### Document excerpt
_____
I’m mostly satisfied with it, except the `hash_grow` function which I find a bit complicated to understand. So I asked myself a few questions regarding this implementation:

1. Should I use `size_t` for my nodes array ? In my case this hash table will never contain a lot of entries, so I could have use a `uint32_t` because I don’t need the extra space on 64 bits architecture. In this case I can use the 32 bits implement of FNV1-a.

2. Is storing the result of the `hash_fnv1a` hash inside the `hash_node_t` is useful in order to avoid computing it again in `hash_grow` ? In this case I would just need to recompute the “modulo” because the key didn’t change.

3. I used linear probing to resolve collisions, it’s easier and I don’t think that for my use case it would make a big difference.

4. My structs are public because I have unit tests (with cmocka) and I need to check internal
states in my tests.

I’m a professional developer, but not in C. I do this just for fun, so please don’t be too rude with me. Thanks for your comments, I’m really excited to get a review.

Solution

Just a few points for now, I will extend my answer over the weekend:

1. I think you should think about the max size of your table anyway. I mean you can’t have 4 billion nodes in there.
2. This is connected to the size. If you only have to resize your table maybe once or twice, it’s probably not worth storing the hash value. It’s a trade off between speed and size.
3. I think keeping things simple is key
4. you could have a file hash_priv.h to keep the structure private.

Two more things:

• letting the user choose the table size doesn’t make sense. I would let your lib choose the table size because with the table size you can improve the collision rate. To reduce collision rate you want the table size to be a prime number. Maybe the user could give you a hint for the size and you choose the next higher prime number as the actual size.
• check the arguments for NULL in the public functions
_____
### Records shown

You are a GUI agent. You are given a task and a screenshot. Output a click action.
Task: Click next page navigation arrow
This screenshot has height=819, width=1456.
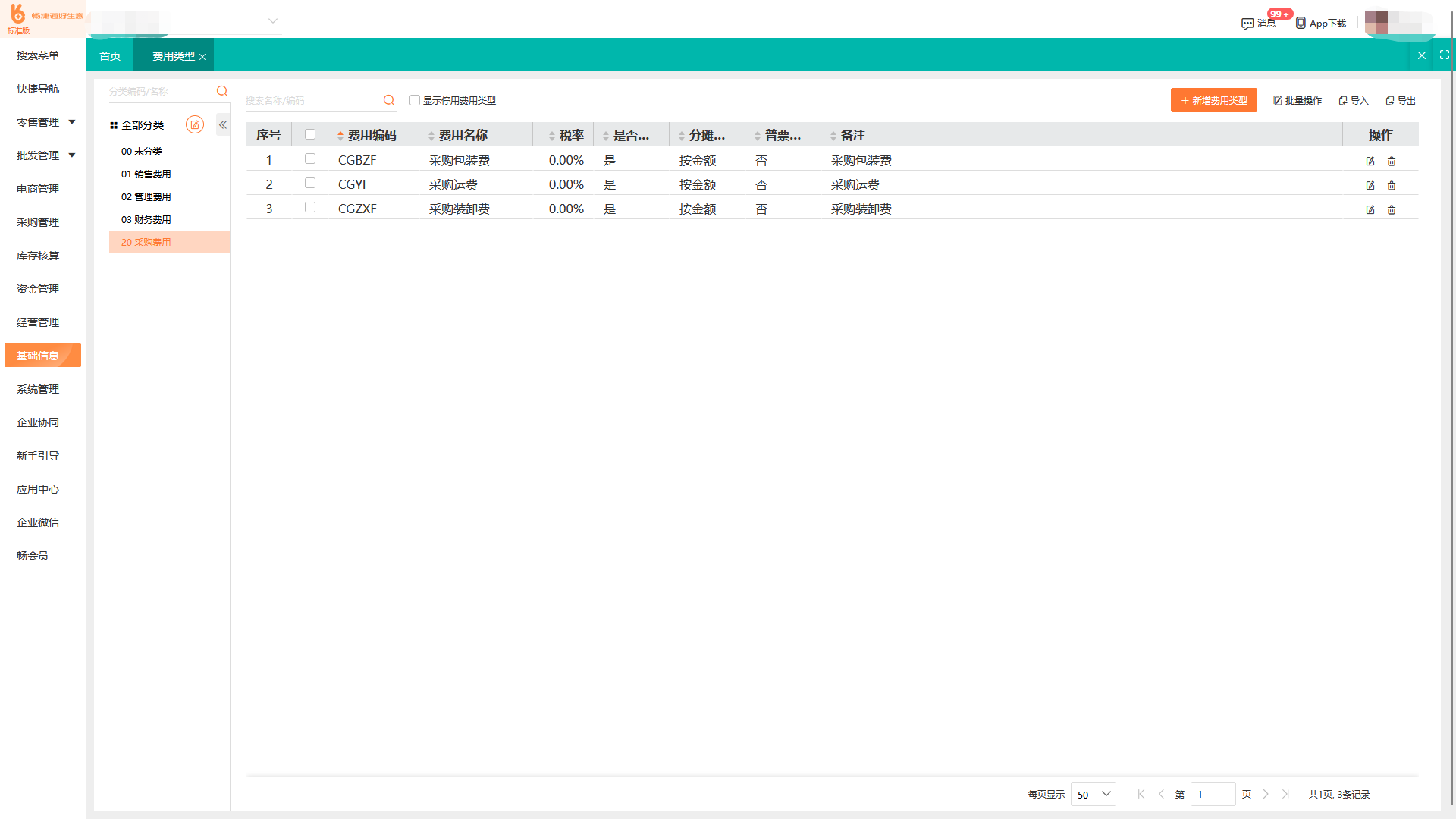pyautogui.click(x=1265, y=794)
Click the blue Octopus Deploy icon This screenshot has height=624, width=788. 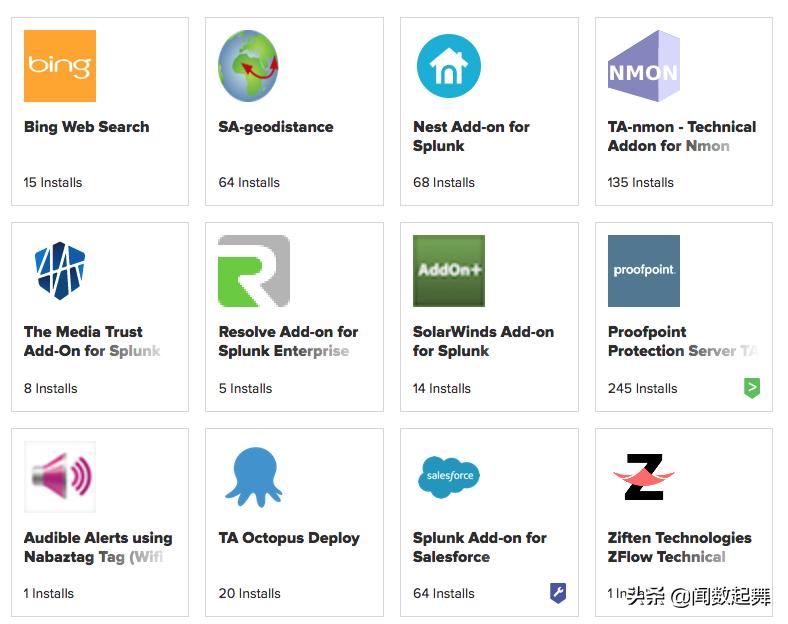254,477
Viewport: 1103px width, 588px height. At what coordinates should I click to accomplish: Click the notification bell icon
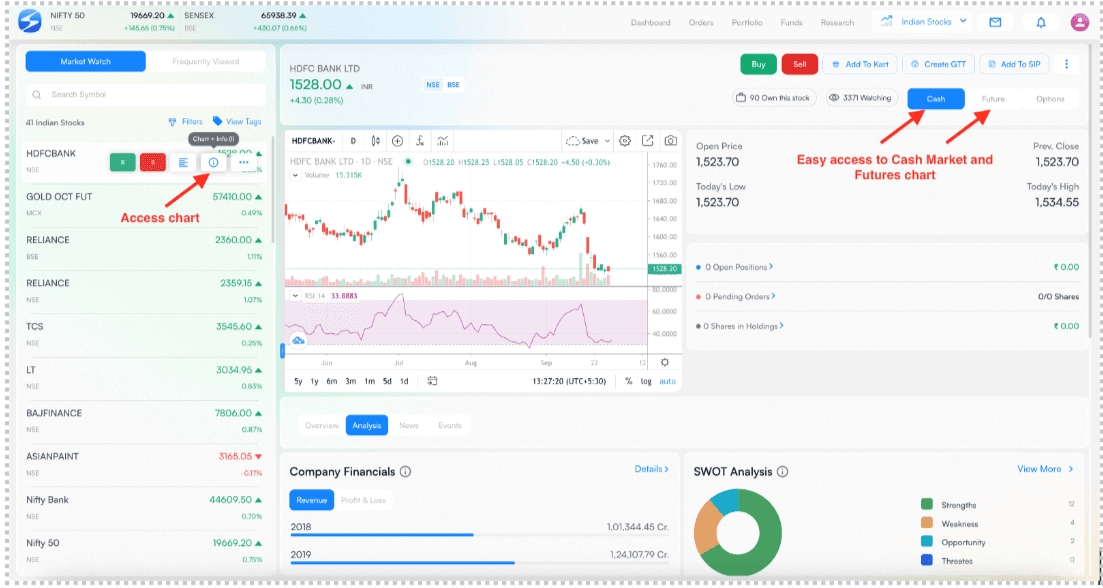pos(1040,22)
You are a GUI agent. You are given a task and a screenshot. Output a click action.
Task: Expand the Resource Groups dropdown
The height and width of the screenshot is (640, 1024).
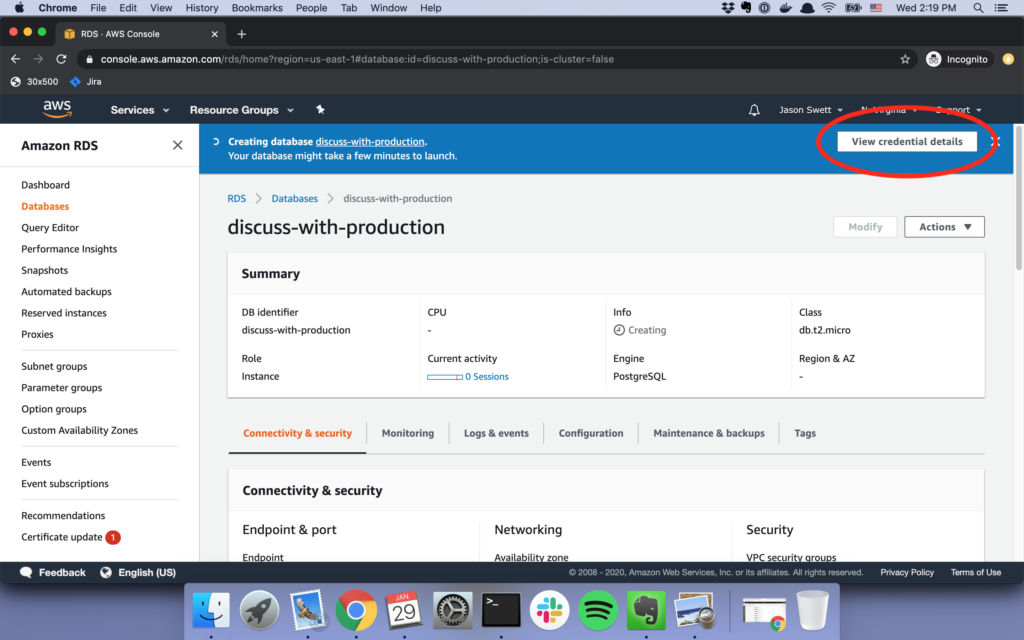click(241, 110)
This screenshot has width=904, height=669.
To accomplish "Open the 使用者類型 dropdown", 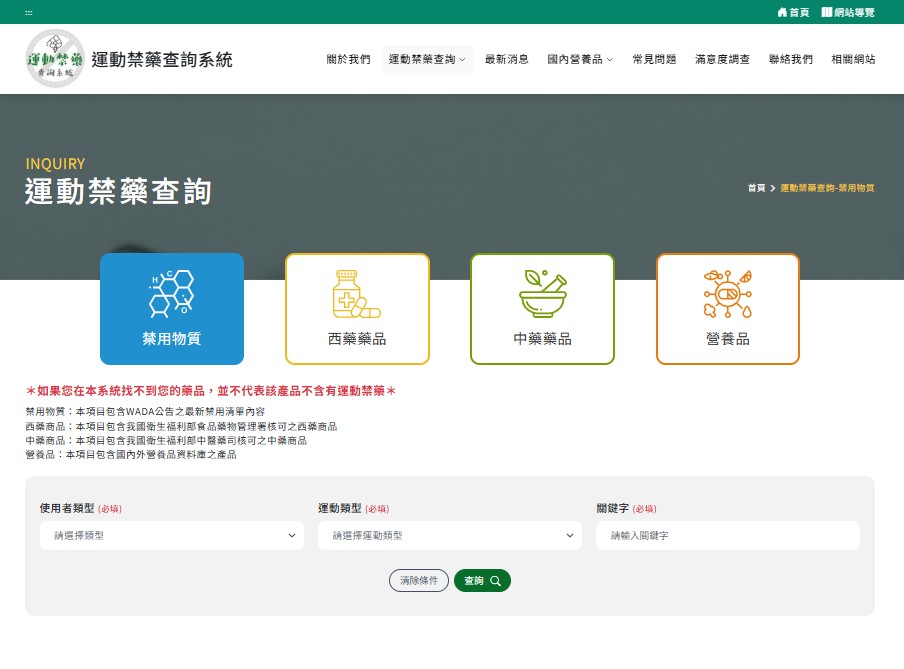I will click(171, 536).
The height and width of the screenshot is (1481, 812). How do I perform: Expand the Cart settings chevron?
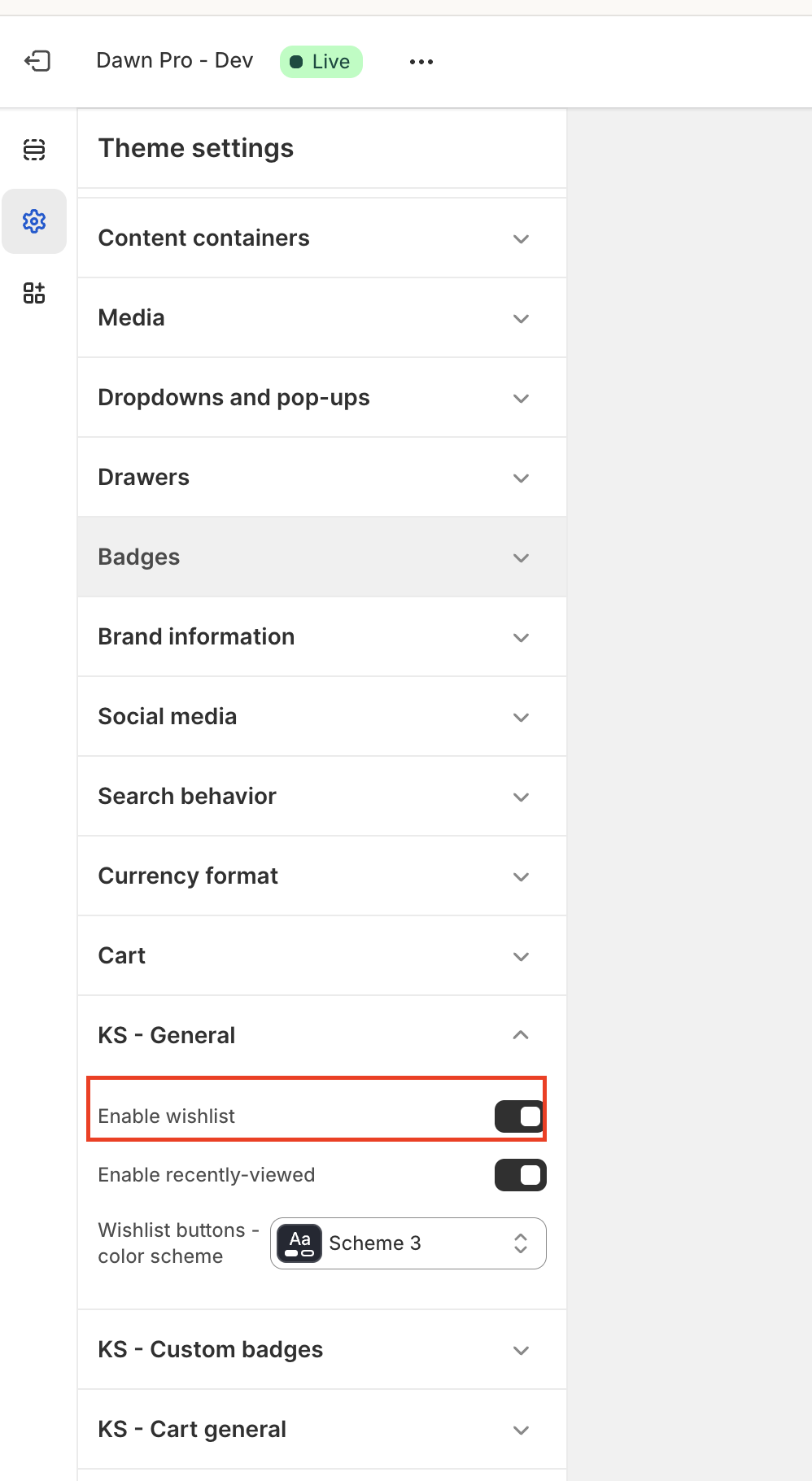coord(521,956)
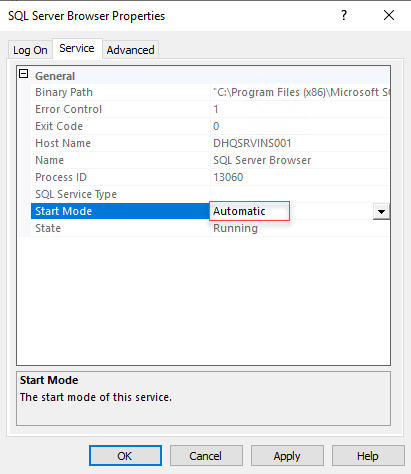The height and width of the screenshot is (474, 411).
Task: Select the Binary Path property row
Action: coord(210,92)
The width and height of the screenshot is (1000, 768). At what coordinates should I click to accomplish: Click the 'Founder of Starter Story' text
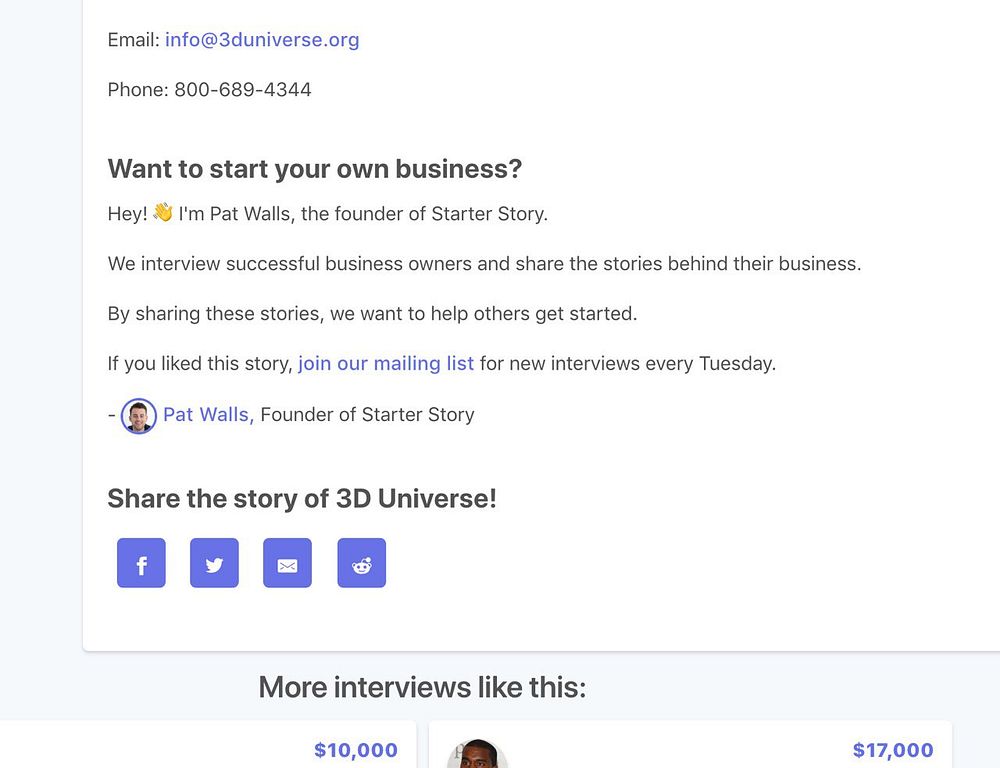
_____
### Tasks to perform
- 1) Echo the full hash table discussion word for word.
- 2) Duplicate the part of the rows that opens with the line containing "The height and width of the screenshot is (1481, 812)." and runs through the end of the rows, both ends included. Omit the pictures from your copy.
The hash table discussion and the rows have nothing to do with each other.

### Solutions to the problems
- 1)
I’m mostly satisfied with it, except the `hash_grow` function which I find a bit complicated to understand. So I asked myself a few questions regarding this implementation:

1. Should I use `size_t` for my nodes array ? In my case this hash table will never contain a lot of entries, so I could have use a `uint32_t` because I don’t need the extra space on 64 bits architecture. In this case I can use the 32 bits implement of FNV1-a.

2. Is storing the result of the `hash_fnv1a` hash inside the `hash_node_t` is useful in order to avoid computing it again in `hash_grow` ? In this case I would just need to recompute the “modulo” because the key didn’t change.

3. I used linear probing to resolve collisions, it’s easier and I don’t think that for my use case it would make a big difference.

4. My structs are public because I have unit tests (with cmocka) and I need to check internal
states in my tests.

I’m a professional developer, but not in C. I do this just for fun, so please don’t be too rude with me. Thanks for your comments, I’m really excited to get a review.

Solution

Just a few points for now, I will extend my answer over the weekend:

1. I think you should think about the max size of your table anyway. I mean you can’t have 4 billion nodes in there.
2. This is connected to the size. If you only have to resize your table maybe once or twice, it’s probably not worth storing the hash value. It’s a trade off between speed and size.
3. I think keeping things simple is key
4. you could have a file hash_priv.h to keep the structure private.

Two more things:

• letting the user choose the table size doesn’t make sense. I would let your lib choose the table size because with the table size you can improve the collision rate. To reduce collision rate you want the table size to be a prime number. Maybe the user could give you a hint for the size and you choose the next higher prime number as the actual size.
• check the arguments for NULL in the public functions

- 2)
The height and width of the screenshot is (1481, 812). How do I perform: Expand the Cart settings chevron?
coord(521,956)
The height and width of the screenshot is (474, 411).
Task: Select the Binary Path property row
Action: coord(210,92)
The width and height of the screenshot is (1000, 768). At what coordinates should I click to accomplish: Click the 'Founder of Starter Story' text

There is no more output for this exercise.